Dengan adanya putusan perdata yang telah berkekuatan hukum tetap (In kracht van gewisdje) dan telah mengandung tiga kekuatan hukumnya sebagaimana telah diuraikan diatas, maka secara hukum hal ini yang tepat harusnya sudah dipergunakan oleh penyidik tipikor Polda Sulsel untuk menjerat para pelakunya dalam dugaan tindak pidana korupsi sehubungan dengan proyek pengadaan tanah untuk kepentingan umum berupa Bandara Mangkendek.

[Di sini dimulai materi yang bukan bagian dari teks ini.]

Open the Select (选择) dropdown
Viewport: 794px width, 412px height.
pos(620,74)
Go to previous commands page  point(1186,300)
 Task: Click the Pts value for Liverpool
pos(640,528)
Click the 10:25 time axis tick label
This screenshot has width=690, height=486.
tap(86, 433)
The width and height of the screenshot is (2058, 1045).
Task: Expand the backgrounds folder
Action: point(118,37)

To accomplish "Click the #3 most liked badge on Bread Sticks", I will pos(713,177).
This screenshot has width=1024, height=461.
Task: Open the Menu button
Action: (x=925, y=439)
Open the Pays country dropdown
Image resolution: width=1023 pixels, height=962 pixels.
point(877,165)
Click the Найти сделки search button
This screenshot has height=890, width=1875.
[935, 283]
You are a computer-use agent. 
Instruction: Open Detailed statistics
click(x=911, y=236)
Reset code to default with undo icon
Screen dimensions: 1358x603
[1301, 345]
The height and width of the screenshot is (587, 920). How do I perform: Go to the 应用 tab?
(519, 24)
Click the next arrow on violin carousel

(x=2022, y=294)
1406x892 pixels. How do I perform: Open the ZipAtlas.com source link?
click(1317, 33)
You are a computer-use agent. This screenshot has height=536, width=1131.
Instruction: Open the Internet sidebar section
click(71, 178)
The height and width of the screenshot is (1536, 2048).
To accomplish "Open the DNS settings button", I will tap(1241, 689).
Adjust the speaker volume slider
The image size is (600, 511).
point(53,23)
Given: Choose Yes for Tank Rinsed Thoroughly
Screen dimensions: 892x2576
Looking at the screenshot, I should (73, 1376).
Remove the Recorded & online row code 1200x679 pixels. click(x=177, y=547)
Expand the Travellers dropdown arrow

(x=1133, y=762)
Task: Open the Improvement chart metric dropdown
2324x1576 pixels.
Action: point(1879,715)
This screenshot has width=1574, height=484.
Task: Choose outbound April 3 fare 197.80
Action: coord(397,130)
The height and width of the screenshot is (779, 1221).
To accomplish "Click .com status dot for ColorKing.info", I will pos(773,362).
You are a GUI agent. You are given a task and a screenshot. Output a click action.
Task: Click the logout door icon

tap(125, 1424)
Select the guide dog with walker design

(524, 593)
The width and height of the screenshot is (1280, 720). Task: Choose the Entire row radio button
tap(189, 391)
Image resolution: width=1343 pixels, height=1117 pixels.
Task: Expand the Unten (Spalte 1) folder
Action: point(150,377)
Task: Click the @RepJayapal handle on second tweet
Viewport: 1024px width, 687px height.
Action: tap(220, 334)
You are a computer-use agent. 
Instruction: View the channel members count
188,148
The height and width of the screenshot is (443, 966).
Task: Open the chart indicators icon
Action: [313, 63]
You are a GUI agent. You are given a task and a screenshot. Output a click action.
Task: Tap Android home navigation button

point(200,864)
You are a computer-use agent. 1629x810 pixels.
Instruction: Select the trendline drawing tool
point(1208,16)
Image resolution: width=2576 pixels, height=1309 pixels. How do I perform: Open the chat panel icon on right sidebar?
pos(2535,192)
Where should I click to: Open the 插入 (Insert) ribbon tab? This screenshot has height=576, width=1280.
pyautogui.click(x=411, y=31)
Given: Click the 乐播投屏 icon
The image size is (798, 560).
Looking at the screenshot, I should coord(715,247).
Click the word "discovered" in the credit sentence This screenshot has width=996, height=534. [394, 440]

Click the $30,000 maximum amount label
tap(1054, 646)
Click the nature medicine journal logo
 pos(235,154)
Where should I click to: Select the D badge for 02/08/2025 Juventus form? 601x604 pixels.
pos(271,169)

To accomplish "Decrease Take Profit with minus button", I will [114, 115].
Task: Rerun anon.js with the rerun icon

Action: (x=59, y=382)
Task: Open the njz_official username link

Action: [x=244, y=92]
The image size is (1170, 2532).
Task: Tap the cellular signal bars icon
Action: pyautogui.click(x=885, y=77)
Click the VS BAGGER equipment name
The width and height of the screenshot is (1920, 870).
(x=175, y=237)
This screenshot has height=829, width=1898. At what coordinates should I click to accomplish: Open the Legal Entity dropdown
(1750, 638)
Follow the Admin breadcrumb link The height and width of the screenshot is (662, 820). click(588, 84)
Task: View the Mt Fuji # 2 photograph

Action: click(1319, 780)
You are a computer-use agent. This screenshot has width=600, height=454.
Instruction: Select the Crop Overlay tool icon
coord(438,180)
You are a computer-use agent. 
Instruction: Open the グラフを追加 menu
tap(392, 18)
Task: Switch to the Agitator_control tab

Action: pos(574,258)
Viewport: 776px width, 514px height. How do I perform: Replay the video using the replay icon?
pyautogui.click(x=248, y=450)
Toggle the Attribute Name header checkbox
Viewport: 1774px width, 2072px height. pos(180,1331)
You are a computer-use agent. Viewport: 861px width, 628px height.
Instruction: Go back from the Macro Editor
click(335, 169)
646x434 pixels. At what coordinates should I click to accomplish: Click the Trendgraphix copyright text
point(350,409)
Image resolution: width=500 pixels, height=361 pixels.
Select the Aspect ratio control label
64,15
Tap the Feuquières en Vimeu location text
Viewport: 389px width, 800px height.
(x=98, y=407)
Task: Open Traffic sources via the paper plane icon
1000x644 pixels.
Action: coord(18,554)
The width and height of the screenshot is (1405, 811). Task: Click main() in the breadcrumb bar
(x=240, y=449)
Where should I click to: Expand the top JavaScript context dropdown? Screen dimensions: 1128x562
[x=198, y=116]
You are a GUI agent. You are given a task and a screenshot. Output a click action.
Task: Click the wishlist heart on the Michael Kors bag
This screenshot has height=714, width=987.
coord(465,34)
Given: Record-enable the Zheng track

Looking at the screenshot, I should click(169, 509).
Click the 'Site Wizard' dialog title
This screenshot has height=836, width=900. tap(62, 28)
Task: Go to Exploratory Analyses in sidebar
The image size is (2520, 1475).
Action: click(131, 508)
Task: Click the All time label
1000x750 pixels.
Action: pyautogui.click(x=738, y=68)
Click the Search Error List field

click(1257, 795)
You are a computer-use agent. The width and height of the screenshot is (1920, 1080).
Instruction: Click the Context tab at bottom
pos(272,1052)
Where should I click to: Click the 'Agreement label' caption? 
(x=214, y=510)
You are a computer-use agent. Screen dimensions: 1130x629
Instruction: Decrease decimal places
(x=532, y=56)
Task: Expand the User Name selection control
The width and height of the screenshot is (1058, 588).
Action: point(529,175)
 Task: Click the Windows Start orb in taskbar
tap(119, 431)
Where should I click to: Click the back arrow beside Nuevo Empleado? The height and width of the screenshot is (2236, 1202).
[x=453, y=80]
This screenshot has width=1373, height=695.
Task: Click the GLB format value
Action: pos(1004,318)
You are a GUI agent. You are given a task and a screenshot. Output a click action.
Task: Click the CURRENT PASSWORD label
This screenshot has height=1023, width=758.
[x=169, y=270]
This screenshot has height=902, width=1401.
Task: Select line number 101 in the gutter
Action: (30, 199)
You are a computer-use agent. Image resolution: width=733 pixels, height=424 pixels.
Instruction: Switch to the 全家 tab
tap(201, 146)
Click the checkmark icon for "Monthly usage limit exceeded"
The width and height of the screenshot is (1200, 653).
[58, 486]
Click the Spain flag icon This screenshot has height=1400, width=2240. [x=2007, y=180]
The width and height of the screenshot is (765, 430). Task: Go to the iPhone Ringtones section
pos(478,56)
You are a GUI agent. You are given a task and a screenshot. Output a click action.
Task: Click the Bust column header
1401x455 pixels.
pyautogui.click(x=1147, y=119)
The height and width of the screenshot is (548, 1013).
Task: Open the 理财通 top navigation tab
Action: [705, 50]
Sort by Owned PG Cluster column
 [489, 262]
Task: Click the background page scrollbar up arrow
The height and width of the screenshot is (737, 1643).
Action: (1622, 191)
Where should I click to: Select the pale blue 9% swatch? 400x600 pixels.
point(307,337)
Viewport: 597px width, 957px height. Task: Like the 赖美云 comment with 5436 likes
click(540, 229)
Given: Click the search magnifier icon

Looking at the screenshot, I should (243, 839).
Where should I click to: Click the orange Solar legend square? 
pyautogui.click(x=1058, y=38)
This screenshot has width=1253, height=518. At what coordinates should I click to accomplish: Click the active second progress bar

"Penyidik tipikor Polda Sulsel jangan berlama-lama dalam membawa perkara korupsi Bandara Mangkendek untuk segera disidangkan. Jika masih berlama-lama, publik akan menilai ada apa?, perkara semakin gampang kok jadi lamban bergerak?" Jermias menandaskan.

 

4 dari 4 halaman

Perjalanan Panjang Kasus Bandara Mangkendek Toraja

Diketahui penyelidikan kasus dugaan korupsi pembebasan lahan Bandara Mangkendek Toraja dilakukan Polda Sulsel sejak tahun 2012. Kemudian dalam perjalanannya kasus tersebut ditingkatkan ke tahap penyidikan dan menetapkan 8 orang tersangka di tahun 2013.

Usai penetapan 8 orang tersangka, penyidik pun langsung menahan 2 orang diantaranya yakni mantan Sekretaris Daerah Pemerintah Kabupaten (Pemkab) Tana Toraja Enos Karoma dan mantan Camat Mengkendek Ruben Rombe Randa. Namun karena masa penahanan keduanya habis, mereka pun dikeluarkan dari sel titipan Lapas Klas 1 Makassar demi hukum.

Setelah keduanya terlepas dari jeratan hukum, penyidik Polda Sulsel diam-diam membuka kembali penyidikan kasus itu dan menahan kembali 6 orang tersangka sebelumnya.

Mereka adalah Mantan Kepala Bappeda Yunus Sirante, Mantan Kepala Dinas Kehutanan dan Perkebunan Tana Toraja, Haris Paridy dan Mantan Kepala Dinas Perhubungan, Komunikasi, Informatika, Pos dan Telekomunikasi Tana Toraja, Agus Sosang.

Selanjutnya ada juga mantan Kepala Dinas Pertanian Tanaman Pangan Tana Toraja, Yunus Palayukan, Mantan Kepala Dinas Tata Ruang dan Permukiman Tana Toraja, Gerson Papalangi dan Mantan Kepala Dinas Pekerjaan Umum Tana Toraja, Zeth John Tolla.

Hanya selang beberapa bulan kemudian, 6 tersangka tersebut akhirnya dilepas lantaran proses penyidikan belum rampung dan masa penahanan para tersangka telah habis.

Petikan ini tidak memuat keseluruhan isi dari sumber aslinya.